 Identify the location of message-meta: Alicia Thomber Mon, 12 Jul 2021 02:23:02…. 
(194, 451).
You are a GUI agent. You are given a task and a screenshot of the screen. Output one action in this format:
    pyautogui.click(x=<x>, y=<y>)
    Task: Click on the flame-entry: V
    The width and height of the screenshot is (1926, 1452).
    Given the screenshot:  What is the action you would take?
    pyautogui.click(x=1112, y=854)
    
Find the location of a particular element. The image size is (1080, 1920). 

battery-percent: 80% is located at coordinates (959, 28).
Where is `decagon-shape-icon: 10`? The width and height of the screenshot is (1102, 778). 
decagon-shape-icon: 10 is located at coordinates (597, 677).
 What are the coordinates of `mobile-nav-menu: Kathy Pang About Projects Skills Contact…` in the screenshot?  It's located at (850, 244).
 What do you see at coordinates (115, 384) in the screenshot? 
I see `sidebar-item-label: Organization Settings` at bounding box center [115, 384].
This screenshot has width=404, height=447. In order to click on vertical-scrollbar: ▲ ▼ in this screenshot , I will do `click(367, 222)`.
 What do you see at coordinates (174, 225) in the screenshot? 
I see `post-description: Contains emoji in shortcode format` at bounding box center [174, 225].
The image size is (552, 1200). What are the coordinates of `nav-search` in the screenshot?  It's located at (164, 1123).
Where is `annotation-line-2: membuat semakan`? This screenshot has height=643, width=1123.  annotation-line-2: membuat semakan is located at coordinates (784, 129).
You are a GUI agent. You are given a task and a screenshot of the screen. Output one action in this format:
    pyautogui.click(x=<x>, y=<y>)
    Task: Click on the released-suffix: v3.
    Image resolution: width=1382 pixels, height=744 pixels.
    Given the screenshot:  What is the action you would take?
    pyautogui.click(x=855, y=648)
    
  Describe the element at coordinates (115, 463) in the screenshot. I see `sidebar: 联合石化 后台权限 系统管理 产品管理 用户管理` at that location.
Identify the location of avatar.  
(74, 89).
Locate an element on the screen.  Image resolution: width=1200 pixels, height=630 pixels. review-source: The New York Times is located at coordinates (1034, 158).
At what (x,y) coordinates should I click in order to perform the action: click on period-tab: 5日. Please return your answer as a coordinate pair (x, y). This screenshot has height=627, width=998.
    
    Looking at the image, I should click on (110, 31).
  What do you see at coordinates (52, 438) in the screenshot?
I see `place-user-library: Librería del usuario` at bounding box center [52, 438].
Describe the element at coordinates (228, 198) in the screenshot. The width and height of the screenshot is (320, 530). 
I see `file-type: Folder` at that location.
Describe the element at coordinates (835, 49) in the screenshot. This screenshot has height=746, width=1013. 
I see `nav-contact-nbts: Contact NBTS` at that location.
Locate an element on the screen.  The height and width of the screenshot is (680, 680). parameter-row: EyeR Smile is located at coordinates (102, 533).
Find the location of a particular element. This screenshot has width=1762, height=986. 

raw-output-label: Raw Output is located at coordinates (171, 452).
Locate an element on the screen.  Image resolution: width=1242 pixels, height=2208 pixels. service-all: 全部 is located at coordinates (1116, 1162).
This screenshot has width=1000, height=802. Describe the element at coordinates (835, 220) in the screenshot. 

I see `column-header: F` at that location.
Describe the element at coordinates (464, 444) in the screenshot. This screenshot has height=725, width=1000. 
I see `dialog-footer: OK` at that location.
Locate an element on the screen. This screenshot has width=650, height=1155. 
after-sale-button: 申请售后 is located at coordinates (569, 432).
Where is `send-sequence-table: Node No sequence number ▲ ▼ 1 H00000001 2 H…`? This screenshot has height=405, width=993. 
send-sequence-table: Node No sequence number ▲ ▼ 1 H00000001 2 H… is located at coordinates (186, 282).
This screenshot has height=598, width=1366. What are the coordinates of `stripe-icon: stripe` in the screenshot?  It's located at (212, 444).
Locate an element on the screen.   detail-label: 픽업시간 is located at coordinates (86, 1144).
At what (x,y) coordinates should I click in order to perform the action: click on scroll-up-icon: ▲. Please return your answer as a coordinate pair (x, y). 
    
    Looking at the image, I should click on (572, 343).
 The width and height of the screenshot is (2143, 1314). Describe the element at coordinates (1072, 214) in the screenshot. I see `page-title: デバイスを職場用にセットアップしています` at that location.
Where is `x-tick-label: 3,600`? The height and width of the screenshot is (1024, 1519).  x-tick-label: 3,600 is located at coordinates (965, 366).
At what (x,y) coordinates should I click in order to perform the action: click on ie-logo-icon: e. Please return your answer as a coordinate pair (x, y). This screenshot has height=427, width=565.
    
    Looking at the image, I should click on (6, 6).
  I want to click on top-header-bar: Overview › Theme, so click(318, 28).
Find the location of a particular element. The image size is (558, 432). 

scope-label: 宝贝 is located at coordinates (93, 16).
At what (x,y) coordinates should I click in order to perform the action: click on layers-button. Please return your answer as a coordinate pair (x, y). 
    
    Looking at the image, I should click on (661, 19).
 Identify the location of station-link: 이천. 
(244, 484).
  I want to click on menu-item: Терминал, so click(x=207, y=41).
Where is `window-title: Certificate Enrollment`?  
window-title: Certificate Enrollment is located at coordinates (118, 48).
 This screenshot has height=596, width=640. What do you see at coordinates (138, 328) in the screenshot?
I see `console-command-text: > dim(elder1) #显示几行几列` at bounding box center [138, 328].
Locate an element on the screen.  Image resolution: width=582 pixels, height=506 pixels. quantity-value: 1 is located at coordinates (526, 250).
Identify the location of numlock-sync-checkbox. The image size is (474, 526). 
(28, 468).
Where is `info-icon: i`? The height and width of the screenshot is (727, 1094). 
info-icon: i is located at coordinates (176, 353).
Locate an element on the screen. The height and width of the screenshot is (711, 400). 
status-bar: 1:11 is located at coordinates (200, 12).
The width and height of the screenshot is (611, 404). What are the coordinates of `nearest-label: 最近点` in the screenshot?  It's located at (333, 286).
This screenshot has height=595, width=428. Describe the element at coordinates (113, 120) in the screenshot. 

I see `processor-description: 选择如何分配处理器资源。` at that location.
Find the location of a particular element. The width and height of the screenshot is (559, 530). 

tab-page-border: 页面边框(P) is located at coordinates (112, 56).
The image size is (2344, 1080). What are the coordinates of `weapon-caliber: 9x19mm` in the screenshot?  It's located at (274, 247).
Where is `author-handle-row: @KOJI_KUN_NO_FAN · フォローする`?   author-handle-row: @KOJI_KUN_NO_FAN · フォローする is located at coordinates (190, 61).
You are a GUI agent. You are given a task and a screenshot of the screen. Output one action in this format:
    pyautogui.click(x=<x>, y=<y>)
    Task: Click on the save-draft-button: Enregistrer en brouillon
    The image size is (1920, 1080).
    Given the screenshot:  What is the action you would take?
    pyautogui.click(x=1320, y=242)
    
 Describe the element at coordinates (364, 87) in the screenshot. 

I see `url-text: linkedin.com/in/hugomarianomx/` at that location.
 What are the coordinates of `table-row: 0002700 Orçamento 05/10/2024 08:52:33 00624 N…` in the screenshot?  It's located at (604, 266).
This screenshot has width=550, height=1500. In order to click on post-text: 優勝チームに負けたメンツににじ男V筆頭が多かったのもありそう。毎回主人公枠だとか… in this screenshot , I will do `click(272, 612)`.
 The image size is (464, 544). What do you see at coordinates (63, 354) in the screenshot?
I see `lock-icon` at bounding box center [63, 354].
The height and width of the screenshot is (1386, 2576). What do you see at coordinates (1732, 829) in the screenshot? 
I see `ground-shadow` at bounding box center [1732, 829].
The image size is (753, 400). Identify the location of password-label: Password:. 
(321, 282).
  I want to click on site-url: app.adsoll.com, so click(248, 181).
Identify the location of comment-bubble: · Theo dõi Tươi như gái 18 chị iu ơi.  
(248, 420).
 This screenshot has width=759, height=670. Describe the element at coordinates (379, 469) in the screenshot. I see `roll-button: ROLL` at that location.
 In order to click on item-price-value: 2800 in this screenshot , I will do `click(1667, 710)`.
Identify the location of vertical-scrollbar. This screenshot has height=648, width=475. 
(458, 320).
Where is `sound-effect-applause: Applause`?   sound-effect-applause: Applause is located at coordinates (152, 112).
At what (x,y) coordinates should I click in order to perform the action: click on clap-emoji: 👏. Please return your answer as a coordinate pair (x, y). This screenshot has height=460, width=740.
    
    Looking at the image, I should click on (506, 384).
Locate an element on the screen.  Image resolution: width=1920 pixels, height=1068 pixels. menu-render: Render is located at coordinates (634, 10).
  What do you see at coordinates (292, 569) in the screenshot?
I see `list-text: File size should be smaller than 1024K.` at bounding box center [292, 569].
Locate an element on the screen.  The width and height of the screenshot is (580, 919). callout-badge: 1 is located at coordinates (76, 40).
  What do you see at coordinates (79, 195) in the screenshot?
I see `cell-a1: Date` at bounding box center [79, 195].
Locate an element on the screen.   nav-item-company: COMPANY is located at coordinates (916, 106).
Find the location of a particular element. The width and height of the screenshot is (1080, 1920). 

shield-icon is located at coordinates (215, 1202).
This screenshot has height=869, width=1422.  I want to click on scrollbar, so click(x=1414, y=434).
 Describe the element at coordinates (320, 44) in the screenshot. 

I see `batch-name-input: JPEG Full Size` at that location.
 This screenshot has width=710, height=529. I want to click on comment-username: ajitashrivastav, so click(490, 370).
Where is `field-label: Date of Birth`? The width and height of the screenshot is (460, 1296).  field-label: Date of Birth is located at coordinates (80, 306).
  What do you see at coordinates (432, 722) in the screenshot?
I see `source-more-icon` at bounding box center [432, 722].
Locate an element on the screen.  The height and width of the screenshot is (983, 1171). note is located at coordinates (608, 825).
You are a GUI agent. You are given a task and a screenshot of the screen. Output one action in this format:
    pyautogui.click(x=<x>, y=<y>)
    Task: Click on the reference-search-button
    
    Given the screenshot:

### [Problem details]
Reproduce the lines of the records above word for word, from the line containing "This screenshot has width=550, height=1500." up to and including the line containing "center [63, 354].".

### [Expected answer]
This screenshot has width=550, height=1500. In order to click on post-text: 優勝チームに負けたメンツににじ男V筆頭が多かったのもありそう。毎回主人公枠だとか… in this screenshot , I will do `click(272, 612)`.
 The image size is (464, 544). What do you see at coordinates (63, 354) in the screenshot?
I see `lock-icon` at bounding box center [63, 354].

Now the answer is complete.